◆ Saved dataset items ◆
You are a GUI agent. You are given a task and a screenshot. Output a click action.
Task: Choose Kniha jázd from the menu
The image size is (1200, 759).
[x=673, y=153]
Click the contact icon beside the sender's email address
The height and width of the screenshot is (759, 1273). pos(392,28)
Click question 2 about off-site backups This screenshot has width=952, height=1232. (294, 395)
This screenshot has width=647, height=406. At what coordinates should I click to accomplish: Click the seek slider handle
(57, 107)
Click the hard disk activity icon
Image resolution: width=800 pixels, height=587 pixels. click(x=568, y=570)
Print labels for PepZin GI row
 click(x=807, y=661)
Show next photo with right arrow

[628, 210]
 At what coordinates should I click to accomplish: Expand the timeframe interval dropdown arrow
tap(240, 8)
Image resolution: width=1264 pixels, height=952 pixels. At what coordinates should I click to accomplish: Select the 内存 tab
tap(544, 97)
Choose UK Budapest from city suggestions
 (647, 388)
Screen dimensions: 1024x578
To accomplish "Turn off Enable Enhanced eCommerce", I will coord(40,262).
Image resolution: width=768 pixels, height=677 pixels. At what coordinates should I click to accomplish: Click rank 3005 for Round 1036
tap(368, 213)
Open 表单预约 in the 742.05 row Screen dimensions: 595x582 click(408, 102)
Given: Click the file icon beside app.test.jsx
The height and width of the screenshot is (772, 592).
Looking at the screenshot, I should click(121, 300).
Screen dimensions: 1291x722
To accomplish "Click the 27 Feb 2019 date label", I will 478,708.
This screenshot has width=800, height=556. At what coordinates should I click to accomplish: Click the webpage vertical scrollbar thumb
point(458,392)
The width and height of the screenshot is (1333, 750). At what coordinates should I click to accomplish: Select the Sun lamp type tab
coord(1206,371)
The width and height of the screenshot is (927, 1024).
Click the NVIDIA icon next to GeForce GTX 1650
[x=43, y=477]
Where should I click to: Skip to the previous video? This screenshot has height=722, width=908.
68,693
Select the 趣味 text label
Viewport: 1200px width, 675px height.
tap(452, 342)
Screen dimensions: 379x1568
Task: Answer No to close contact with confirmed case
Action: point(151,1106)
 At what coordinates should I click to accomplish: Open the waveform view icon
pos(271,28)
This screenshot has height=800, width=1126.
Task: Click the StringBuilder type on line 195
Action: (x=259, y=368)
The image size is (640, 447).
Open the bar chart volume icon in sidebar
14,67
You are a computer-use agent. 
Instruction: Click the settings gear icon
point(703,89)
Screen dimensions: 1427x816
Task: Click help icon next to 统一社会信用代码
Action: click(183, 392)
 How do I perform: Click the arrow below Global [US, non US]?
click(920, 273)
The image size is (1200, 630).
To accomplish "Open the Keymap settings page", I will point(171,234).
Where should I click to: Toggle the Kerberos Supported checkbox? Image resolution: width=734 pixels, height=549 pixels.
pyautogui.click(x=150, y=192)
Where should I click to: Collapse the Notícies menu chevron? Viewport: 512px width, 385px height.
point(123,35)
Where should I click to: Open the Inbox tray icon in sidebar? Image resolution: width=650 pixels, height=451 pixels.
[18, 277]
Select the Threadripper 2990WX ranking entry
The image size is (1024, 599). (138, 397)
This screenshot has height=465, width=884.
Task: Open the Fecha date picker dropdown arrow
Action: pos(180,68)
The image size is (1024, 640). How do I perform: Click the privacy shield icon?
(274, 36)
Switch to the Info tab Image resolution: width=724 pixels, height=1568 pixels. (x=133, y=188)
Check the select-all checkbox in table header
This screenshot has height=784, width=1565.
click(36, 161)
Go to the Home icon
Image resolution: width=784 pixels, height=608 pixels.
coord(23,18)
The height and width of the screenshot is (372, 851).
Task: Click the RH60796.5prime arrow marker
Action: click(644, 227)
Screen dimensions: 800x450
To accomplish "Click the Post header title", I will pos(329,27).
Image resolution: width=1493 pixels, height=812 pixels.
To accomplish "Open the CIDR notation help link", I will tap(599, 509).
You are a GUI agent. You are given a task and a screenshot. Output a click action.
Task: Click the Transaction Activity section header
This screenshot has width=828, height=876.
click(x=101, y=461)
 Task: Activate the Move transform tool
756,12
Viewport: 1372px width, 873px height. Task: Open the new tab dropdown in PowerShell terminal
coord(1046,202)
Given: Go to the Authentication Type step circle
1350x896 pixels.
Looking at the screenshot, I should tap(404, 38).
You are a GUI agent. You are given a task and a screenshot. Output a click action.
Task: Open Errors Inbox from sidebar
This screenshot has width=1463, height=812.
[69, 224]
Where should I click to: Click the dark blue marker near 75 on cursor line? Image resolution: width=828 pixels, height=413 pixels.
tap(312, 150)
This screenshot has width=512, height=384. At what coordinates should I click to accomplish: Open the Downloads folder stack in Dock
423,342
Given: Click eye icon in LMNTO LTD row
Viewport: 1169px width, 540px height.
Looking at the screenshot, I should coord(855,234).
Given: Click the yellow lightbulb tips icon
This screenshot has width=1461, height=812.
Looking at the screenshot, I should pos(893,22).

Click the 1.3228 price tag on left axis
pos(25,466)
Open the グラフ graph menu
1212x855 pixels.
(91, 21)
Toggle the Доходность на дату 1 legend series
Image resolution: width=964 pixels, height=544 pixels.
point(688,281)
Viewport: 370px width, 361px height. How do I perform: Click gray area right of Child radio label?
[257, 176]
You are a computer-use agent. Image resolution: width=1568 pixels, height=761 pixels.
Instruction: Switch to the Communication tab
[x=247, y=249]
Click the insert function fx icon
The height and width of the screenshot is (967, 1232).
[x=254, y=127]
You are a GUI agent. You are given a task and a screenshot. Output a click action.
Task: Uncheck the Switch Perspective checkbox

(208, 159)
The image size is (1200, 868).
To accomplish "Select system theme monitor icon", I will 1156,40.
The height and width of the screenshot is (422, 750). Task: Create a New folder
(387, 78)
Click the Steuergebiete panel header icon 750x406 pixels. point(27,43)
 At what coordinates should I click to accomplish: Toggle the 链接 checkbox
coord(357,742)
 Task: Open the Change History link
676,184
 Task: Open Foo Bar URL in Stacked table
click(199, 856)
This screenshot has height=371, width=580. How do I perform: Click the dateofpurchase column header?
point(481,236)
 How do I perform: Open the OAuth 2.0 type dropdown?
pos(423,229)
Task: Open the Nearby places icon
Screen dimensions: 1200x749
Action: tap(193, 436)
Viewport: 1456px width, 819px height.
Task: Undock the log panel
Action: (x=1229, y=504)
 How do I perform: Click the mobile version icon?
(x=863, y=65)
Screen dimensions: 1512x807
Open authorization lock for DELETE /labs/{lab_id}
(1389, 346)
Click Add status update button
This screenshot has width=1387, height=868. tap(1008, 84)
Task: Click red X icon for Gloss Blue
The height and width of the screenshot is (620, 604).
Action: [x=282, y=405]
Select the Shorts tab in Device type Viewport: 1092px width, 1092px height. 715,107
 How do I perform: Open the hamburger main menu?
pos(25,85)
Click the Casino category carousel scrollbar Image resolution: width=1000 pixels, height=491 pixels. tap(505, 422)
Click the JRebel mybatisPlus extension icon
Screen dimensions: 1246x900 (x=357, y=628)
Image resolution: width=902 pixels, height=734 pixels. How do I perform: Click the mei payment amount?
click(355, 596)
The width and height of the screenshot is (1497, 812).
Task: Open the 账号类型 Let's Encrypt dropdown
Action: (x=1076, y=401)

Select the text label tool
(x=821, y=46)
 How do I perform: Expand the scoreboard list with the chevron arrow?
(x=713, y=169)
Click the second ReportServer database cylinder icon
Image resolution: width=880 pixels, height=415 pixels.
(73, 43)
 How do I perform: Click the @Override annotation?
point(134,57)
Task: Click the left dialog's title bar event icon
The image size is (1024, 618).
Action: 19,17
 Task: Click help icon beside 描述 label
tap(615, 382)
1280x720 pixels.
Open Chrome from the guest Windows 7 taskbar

◆ What to do ◆
Copy out again the stretch of lines above, from the line containing "How do I perform: Click the arrow" through the line containing "Action: click(644, 227)", with both of those lines included.

◆ Response to this exercise ◆
 How do I perform: Click the arrow below Global [US, non US]?
click(920, 273)
The image size is (1200, 630).
To accomplish "Open the Keymap settings page", I will point(171,234).
Where should I click to: Toggle the Kerberos Supported checkbox? Image resolution: width=734 pixels, height=549 pixels.
pyautogui.click(x=150, y=192)
Where should I click to: Collapse the Notícies menu chevron? Viewport: 512px width, 385px height.
point(123,35)
Where should I click to: Open the Inbox tray icon in sidebar? Image resolution: width=650 pixels, height=451 pixels.
[18, 277]
Select the Threadripper 2990WX ranking entry
The image size is (1024, 599). (138, 397)
This screenshot has height=465, width=884.
Task: Open the Fecha date picker dropdown arrow
Action: pos(180,68)
The image size is (1024, 640). How do I perform: Click the privacy shield icon?
(274, 36)
Switch to the Info tab Image resolution: width=724 pixels, height=1568 pixels. (x=133, y=188)
Check the select-all checkbox in table header
This screenshot has height=784, width=1565.
click(36, 161)
Go to the Home icon
Image resolution: width=784 pixels, height=608 pixels.
coord(23,18)
The height and width of the screenshot is (372, 851).
Task: Click the RH60796.5prime arrow marker
Action: click(644, 227)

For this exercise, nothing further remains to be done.